**YOUR OBJECTIVE**
Could you print only the lines from the one containing "Task: Click the Aoba Japan Sales bar" through the end of the listing below, unchanged?

** EXTRACTED INFORMATION follows **

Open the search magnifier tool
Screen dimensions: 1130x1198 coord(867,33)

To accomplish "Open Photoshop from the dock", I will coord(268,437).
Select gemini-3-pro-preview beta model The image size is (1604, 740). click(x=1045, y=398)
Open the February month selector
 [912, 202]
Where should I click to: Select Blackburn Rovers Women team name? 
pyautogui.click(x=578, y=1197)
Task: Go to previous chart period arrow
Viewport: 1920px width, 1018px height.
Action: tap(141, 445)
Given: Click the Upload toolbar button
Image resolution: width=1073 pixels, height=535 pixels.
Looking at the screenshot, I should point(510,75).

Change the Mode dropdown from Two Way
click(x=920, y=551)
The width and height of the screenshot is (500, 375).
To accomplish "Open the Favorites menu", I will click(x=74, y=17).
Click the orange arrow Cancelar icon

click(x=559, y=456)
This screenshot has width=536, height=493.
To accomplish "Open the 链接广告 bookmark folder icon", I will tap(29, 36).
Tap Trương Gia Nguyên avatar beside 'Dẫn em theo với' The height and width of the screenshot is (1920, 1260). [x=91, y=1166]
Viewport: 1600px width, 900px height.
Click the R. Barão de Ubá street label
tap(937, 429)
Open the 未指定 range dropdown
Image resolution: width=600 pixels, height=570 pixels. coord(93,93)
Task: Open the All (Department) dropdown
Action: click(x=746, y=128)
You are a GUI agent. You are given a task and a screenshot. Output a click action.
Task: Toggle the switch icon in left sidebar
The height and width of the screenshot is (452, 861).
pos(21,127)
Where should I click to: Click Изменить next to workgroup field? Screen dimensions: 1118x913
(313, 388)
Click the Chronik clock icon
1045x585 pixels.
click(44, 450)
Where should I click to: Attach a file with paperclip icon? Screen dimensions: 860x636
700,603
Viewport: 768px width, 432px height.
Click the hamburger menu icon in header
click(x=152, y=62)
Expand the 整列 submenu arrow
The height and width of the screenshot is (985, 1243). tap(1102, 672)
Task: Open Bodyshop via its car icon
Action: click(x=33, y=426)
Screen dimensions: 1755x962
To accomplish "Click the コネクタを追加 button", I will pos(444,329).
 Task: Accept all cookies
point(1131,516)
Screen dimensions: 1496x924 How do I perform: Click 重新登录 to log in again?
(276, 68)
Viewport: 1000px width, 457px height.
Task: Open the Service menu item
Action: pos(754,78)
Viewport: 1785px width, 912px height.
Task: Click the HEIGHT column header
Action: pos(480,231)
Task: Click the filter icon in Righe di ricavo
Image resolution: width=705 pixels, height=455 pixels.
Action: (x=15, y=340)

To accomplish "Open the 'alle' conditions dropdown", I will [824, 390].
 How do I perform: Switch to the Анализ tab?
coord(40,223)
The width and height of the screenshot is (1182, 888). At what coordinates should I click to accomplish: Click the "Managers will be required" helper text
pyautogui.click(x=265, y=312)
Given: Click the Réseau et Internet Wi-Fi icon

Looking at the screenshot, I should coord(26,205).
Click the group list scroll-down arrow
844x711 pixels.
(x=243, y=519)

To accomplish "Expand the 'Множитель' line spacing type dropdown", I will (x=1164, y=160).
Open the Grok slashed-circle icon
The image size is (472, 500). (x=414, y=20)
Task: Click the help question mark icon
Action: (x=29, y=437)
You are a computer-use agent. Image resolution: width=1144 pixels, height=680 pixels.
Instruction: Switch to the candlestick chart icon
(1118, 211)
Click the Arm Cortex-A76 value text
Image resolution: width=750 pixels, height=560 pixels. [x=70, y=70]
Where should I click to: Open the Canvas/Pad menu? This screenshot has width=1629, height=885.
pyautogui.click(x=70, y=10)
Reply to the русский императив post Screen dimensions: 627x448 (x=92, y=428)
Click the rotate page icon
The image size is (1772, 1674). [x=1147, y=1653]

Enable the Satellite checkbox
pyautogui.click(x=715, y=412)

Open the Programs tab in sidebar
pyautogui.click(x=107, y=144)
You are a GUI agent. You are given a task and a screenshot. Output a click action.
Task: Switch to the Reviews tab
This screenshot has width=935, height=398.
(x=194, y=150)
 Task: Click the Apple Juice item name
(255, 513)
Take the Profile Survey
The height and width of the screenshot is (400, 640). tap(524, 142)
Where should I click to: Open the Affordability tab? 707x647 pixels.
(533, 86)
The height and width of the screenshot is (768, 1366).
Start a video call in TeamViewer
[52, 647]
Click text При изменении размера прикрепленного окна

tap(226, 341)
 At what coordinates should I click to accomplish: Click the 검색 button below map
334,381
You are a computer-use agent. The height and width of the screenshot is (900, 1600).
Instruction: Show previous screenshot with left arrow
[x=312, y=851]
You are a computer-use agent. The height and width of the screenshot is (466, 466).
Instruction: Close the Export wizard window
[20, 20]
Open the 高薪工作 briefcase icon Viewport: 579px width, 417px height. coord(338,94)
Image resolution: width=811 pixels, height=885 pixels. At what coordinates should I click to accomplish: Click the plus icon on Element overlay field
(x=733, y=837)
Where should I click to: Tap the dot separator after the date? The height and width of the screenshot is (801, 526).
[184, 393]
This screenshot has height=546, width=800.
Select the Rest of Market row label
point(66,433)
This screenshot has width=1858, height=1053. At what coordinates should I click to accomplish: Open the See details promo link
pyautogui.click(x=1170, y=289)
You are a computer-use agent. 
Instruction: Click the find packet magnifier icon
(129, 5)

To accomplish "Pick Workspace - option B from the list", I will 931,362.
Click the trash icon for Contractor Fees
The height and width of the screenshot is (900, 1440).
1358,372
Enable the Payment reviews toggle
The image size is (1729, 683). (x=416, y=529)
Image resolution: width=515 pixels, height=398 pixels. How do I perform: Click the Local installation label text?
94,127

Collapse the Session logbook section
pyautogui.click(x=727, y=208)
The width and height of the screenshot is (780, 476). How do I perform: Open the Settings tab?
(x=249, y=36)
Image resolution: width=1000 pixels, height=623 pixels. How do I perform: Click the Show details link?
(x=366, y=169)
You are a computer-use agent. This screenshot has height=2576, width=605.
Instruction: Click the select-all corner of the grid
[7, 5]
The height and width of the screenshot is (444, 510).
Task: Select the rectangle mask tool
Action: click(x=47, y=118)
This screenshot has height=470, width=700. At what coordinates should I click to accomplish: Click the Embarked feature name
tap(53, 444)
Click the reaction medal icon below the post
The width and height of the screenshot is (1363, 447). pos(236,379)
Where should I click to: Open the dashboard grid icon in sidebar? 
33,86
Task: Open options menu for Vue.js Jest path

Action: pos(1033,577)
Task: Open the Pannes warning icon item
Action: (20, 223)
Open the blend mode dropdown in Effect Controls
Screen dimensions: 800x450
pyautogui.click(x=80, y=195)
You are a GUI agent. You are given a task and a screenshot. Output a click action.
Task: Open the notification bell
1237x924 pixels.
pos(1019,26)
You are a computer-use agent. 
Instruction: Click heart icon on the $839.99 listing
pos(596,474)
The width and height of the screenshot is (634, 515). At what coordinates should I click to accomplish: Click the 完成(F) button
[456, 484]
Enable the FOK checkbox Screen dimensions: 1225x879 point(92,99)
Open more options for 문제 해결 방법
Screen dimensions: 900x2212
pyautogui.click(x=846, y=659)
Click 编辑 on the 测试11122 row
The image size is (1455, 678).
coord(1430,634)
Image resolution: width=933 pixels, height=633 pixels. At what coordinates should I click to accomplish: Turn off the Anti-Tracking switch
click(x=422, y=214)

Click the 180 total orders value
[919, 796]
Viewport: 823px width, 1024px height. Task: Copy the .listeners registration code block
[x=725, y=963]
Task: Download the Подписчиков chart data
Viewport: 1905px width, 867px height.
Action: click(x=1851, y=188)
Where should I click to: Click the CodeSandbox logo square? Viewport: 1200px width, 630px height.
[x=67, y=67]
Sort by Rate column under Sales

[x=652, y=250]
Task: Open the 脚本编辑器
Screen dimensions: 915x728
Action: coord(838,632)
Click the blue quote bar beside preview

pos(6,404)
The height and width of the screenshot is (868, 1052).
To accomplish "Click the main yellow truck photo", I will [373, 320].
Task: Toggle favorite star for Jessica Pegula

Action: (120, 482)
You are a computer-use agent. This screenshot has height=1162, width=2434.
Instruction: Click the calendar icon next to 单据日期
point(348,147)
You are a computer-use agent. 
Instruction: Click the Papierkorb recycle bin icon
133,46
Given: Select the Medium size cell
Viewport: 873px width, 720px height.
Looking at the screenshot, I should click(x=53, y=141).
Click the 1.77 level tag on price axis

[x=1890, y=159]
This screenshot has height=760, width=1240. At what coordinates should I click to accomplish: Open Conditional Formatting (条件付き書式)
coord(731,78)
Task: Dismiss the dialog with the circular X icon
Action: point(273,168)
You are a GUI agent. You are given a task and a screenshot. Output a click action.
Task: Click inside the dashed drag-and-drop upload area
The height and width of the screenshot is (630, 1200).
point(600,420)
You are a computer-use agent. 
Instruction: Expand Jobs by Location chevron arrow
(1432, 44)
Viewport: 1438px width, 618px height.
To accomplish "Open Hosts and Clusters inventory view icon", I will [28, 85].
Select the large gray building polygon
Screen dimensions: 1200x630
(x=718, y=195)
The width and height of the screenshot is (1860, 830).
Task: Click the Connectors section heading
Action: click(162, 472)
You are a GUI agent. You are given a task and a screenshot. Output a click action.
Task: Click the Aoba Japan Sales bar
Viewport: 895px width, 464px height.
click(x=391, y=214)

** End of EXTRACTED INFORMATION **

**RESPONSE TO THE EXERCISE**
Task: Click the Aoba Japan Sales bar
Viewport: 895px width, 464px height.
click(x=391, y=214)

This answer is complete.